Please copy, exactly as they appear below, the lines from the one containing "Task: Open calendar" through the one containing "Task: Click the MBL value 588,4".

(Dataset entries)
[Start of Attachment]

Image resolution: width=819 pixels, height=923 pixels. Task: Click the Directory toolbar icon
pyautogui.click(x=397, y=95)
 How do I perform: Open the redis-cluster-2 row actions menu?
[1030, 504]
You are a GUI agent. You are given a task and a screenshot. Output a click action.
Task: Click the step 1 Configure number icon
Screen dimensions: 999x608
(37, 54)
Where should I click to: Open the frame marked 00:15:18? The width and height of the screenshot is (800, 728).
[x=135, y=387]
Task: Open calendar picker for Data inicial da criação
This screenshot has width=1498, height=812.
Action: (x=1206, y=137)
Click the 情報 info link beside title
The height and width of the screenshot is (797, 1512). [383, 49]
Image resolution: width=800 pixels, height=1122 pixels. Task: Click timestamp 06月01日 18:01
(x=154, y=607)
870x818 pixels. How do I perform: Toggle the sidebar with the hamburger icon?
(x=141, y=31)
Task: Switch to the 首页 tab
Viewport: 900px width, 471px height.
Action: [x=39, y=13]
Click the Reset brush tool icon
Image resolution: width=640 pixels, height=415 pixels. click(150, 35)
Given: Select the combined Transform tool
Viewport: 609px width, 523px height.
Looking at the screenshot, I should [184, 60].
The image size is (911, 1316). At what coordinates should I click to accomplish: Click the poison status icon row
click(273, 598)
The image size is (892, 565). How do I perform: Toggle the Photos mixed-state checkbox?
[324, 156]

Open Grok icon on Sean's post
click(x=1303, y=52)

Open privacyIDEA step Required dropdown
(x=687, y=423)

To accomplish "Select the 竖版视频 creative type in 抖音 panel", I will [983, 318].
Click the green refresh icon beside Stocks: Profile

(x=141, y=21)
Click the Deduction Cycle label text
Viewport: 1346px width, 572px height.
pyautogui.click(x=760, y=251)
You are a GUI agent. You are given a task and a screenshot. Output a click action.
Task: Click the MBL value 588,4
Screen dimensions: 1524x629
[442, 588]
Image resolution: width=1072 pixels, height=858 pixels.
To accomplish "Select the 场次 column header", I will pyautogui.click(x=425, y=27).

[End of Attachment]

▶ The answer:
Task: Open calendar picker for Data inicial da criação
This screenshot has width=1498, height=812.
Action: (x=1206, y=137)
Click the 情報 info link beside title
The height and width of the screenshot is (797, 1512). [383, 49]
Image resolution: width=800 pixels, height=1122 pixels. Task: Click timestamp 06月01日 18:01
(x=154, y=607)
870x818 pixels. How do I perform: Toggle the sidebar with the hamburger icon?
(x=141, y=31)
Task: Switch to the 首页 tab
Viewport: 900px width, 471px height.
Action: [x=39, y=13]
Click the Reset brush tool icon
Image resolution: width=640 pixels, height=415 pixels. click(150, 35)
Given: Select the combined Transform tool
Viewport: 609px width, 523px height.
Looking at the screenshot, I should [184, 60].
The image size is (911, 1316). At what coordinates should I click to accomplish: Click the poison status icon row
click(273, 598)
The image size is (892, 565). How do I perform: Toggle the Photos mixed-state checkbox?
[324, 156]

Open Grok icon on Sean's post
click(x=1303, y=52)

Open privacyIDEA step Required dropdown
(x=687, y=423)

To accomplish "Select the 竖版视频 creative type in 抖音 panel", I will [983, 318].
Click the green refresh icon beside Stocks: Profile

(x=141, y=21)
Click the Deduction Cycle label text
Viewport: 1346px width, 572px height.
pyautogui.click(x=760, y=251)
You are a GUI agent. You are given a task and a screenshot. Output a click action.
Task: Click the MBL value 588,4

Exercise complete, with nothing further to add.